In origine l’articolo era tutto il contrario della discriminazione, perché in latino Ille (da cui Il) prima di un nome proprio significava “quel famoso”. Dipende comunque molto dall’uso locale, p.e. in romanesco si dice normalente Er Franco.
Spadolini in "Gli uomini che fecero l’Italia " incluse varie donne. Il latino homo e il tedesco Mensch si riferiscono alla specie umana, mentre vir e Mann al maschio. A Bisanzio Irene si fece chiamare imperatore (basileus) e non imperatrice (basilissa) perché regnava in proprio e non come consorte.
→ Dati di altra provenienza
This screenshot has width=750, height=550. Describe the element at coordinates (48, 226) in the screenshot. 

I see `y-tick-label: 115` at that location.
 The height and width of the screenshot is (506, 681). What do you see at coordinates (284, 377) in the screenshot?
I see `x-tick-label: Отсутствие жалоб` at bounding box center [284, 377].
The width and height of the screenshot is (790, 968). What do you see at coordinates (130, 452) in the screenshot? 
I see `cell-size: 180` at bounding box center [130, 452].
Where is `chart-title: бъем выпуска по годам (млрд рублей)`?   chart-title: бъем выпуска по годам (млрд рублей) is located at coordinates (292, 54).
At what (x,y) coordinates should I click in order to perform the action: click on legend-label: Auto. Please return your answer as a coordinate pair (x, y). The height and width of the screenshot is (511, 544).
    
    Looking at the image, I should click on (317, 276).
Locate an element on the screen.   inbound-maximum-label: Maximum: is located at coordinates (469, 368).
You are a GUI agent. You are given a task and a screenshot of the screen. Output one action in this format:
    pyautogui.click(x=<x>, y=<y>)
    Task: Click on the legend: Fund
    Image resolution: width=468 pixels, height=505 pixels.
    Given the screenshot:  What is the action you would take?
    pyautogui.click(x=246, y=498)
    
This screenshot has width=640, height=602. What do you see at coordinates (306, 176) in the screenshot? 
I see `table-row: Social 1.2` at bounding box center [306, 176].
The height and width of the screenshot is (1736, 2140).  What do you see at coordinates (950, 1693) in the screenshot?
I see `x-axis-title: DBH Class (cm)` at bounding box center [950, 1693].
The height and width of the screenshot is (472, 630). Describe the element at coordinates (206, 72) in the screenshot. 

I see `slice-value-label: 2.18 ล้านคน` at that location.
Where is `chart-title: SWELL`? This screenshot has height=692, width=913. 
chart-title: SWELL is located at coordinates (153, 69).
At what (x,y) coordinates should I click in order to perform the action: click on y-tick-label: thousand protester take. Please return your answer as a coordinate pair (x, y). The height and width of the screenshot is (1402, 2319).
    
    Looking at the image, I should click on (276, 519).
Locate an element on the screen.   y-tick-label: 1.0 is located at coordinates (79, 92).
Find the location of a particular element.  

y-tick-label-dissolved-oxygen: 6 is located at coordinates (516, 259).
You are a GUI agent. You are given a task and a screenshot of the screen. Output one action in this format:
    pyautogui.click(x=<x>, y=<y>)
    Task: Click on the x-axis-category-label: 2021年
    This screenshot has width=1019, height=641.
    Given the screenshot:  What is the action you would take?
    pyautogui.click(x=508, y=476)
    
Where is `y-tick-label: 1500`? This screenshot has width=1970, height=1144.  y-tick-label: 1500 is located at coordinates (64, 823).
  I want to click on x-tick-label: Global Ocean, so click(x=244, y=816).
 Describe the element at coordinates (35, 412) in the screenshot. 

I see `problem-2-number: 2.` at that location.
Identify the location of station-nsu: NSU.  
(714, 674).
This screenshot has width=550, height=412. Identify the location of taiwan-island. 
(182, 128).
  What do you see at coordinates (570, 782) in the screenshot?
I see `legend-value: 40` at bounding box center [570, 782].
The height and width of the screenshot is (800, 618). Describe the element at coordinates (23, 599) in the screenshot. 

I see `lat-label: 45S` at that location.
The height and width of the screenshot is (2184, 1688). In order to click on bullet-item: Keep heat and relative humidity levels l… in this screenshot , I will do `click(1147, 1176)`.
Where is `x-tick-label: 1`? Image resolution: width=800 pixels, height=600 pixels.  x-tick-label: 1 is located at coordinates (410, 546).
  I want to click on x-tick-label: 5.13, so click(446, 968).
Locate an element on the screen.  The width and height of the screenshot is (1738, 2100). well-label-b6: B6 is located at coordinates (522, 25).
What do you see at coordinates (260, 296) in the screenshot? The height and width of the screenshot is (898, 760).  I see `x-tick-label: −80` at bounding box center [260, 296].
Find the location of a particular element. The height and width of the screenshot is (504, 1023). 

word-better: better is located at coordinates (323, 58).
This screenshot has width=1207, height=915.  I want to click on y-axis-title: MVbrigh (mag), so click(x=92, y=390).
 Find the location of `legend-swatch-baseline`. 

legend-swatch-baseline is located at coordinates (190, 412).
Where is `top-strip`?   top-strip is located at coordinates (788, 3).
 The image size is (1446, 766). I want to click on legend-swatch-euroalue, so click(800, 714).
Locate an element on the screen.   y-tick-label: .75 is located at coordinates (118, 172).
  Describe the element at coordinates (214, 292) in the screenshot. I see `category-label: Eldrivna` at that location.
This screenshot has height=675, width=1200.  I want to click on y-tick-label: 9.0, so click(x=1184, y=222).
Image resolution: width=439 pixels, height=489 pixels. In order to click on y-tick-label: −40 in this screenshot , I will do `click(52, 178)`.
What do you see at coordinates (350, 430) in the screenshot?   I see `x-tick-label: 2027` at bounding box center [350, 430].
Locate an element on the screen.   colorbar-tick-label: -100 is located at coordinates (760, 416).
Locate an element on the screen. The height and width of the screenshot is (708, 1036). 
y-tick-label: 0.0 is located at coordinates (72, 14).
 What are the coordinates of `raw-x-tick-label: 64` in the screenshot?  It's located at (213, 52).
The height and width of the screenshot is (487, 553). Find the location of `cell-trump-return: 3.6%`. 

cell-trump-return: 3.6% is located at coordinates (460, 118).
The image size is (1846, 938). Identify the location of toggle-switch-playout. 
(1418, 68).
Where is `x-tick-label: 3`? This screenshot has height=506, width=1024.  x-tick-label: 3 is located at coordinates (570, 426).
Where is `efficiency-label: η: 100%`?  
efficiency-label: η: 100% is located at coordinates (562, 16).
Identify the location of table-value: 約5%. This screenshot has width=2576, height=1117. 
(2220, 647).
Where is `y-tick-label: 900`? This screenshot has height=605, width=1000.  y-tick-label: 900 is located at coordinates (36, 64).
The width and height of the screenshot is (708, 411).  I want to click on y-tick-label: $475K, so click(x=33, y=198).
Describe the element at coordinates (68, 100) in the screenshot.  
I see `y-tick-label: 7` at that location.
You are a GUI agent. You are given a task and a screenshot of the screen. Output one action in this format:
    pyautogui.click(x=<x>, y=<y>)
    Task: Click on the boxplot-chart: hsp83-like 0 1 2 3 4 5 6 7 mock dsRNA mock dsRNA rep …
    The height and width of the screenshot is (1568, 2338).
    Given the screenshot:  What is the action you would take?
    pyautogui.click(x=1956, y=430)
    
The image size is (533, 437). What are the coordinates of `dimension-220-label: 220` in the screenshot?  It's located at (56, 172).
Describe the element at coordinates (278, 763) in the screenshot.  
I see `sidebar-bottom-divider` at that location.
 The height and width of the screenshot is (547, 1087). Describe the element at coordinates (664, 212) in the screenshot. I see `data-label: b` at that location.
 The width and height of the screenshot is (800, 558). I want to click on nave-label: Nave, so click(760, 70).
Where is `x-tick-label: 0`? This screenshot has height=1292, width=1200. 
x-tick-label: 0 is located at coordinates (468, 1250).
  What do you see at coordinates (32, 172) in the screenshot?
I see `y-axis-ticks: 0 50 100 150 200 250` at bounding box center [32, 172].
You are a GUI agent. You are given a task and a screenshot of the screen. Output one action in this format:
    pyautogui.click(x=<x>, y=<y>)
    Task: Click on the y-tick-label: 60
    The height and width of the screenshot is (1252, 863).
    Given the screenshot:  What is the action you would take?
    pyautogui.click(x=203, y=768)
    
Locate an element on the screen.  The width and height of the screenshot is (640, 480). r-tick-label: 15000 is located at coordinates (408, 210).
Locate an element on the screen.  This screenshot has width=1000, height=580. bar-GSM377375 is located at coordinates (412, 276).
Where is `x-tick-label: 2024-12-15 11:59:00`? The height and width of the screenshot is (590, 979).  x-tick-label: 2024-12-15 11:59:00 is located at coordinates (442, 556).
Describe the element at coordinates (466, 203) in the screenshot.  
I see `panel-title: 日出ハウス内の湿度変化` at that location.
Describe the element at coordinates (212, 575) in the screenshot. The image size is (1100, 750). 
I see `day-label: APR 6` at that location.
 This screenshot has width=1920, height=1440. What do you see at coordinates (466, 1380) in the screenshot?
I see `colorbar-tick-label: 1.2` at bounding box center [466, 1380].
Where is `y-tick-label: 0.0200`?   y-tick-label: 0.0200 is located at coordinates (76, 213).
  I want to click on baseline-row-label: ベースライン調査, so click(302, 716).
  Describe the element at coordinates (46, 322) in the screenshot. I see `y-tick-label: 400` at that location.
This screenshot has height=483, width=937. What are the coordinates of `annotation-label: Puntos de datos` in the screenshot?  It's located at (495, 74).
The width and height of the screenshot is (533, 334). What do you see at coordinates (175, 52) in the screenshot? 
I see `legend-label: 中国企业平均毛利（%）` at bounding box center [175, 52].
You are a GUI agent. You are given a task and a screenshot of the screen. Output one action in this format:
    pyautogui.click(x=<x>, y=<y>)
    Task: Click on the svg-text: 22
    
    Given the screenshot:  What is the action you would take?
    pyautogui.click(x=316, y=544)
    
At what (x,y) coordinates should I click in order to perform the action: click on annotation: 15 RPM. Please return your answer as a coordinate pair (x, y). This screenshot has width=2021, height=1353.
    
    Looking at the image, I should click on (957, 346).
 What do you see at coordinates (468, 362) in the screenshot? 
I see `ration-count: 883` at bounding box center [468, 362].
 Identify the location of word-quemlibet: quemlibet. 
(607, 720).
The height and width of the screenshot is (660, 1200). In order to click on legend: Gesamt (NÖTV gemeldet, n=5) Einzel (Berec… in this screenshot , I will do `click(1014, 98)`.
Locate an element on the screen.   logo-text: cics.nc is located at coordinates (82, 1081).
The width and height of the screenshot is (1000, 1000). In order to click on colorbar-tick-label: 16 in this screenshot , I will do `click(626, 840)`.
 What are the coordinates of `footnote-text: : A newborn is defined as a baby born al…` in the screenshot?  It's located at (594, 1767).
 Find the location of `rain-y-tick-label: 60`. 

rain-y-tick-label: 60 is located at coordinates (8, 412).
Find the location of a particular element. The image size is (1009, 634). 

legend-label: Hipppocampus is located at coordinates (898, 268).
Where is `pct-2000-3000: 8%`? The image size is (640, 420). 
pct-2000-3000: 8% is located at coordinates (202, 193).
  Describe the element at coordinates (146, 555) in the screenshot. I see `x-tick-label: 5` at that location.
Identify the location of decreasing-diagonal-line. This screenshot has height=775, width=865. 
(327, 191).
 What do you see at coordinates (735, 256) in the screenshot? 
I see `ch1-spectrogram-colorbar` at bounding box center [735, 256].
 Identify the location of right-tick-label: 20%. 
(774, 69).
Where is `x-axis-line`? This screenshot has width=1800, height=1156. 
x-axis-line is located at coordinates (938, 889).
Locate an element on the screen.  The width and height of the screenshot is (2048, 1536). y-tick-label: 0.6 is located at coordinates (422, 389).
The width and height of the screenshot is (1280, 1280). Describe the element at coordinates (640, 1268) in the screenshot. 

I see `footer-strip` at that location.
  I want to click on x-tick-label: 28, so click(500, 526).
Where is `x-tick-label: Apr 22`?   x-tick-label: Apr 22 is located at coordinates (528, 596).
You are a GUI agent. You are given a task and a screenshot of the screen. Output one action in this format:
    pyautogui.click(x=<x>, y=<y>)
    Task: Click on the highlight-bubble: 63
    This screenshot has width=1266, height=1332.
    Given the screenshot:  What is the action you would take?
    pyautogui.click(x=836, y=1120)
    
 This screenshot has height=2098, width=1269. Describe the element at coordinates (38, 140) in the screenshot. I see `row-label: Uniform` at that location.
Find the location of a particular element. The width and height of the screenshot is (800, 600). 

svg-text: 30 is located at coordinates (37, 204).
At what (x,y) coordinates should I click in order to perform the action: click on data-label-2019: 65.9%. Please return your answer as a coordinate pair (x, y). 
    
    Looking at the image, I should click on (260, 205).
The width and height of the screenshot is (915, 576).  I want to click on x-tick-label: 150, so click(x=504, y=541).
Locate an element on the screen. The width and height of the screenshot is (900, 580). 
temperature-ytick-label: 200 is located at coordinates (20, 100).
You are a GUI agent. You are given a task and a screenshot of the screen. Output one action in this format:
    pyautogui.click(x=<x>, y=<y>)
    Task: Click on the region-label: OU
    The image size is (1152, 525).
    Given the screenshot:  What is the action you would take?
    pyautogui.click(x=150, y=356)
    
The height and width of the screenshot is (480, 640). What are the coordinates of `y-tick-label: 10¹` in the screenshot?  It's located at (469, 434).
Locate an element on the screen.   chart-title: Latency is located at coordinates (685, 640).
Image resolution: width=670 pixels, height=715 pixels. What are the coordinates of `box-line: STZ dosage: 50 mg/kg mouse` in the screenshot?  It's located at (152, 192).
Forse si potrebbe dire “ambasciatrice consorte” ora che pure le donne fanno carriera diplomatica. D’altra parte “guardia” e “guida” sono grammaticalmente femminili ma spesso designano pure maschi. Perché non diciamo scimmia e scimmio?
SI deve invece evitare una spartizione arbitraria di genere tra le attività perfino in astratto, p.e. dicendo “Dipingo da solo per non pagare un imbianchino” ma “Pulisco da solo per non pagare una domestica”.
La presunta parità di genere nel linguaggio non esclude la lotta alle discriminazioni più concrete, ma può distrarne facendo credere di essere a posto cambiando le etichette.
Brecht in “Le teste tonde e le teste a punta” mostra che la sovrastruttura di distinzione etnica pretestuosa copre la struttura della disparità di classe. Per quanto non di genere, le botte di Naomi alla colf sono comunque violenza.